On 17 June 2015 Transparency International EU together with the European Parliament’s new Intergroup on Integrity, Transparency, Corruption and Organised Crime (ITCO) hosted an event “SPEAK UP! – Empowering citizens to blow the whistle on corruption”. The event, which brought together EU policy-makers, whistleblowers, the donor community and civil society representatives, aimed to present the work of TI national chapters in supporting citizens who speak up against corruption and to raise public awareness to the lack of protection against retaliation across EU member states and within EU institutions.
John Wilson and his former colleague Garda Sergeant Maurice McCabe blew the whistle on systematic cancellation of traffic offences by senior police officers in the Irish police force. They alleged that senior police officers had improperly terminated penalties and fines issued to motorists caught speeding and committing other traffic offences. Instead of being celebrated for trying to see an end to this practice, the two men found themselves ignored, ridiculed and discredited. Ultimately, John Wilson saw no alternative but to resign from his job.

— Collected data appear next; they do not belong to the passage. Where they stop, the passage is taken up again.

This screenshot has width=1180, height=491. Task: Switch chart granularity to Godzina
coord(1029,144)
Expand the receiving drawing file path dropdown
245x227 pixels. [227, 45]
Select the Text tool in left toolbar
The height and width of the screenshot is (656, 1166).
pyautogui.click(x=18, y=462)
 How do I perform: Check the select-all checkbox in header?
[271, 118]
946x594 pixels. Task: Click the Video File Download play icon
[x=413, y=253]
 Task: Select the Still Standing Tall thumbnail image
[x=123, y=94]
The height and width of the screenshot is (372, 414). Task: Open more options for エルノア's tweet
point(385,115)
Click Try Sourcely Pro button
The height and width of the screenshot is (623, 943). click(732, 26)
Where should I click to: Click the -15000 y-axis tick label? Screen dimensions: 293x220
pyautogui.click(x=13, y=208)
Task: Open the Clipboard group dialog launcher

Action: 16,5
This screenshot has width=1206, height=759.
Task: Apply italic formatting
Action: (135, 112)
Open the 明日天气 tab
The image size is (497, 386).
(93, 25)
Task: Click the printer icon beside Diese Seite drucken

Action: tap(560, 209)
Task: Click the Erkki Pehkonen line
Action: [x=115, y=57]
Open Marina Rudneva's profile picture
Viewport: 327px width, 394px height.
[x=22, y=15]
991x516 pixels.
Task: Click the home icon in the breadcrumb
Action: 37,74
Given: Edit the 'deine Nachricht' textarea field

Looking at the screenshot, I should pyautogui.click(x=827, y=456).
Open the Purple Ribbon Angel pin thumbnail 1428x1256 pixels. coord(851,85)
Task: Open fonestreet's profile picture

“It’s the job I loved, the only job I ever did. I joined the Garda police when I was 19 years of age”, he said when telling his story to dozens of listeners in the European Parliament. Even though their allegations were eventually confirmed and the case ultimately resulted in the resignation of the Minister of Justice at the time, speaking out came at an immense personal price to the whistleblowers. Few were there to support the men, Wilson emphasized as he extended his gratitude to TI Ireland by quoting his former colleague: “I first contacted Transparency International Ireland in late 2012 when I became so afraid and annoyed. My family and I could not have survived this ordeal without the support of Transparency International Ireland. They stood behind me and my family and helped me properly expose the wrongdoing. I don’t know what I would have done without Transparency International Ireland – my phone call to them changed the whole case” (Garda Sergeant Maurice McCabe).
The case of John Wilson and Maurice McCabe helped propel the issue of whistleblowing to the forefront of the national agenda. Now whistleblowers in Ireland are protected under the Protected Disclosures Bill 2014. Hailed as one of the few whistleblower laws in the EU that offers comprehensive protection to employees speaking out against suspected foul play in their work place, the law is yet to prove its effectiveness in practice. Nonetheless, it intrigued EU policy-makers who called for EU action given that only few European countries have enacted effective laws to protect whistleblowers.
Antoine Deltour, who disclosed tax evasion schemes in Luxembourg – now known as LuxLeaks – could have benefitted from such support as well: “At many steps I could have needed advice and support – in legal matters, PR matters, maybe even IT support to learn the techniques to communicate confidentially, and maybe even psychological support.” But, as he said, “I did not know I was a whistleblower”.
A former PWC auditor, Deltour resigned from the company after discovering troublesome tax practices that he felt his employer at the time was promoting. A day before he left, he copied hundreds of tax rulings documenting billions of Euros in tax savings for the big global corporations: “The content of the documents shocked me! In the current context of economic crisis and budget difficulties in most European countries, I can’t understand that some companies don’t pay tax while small businesses and individuals have to bear the cost.”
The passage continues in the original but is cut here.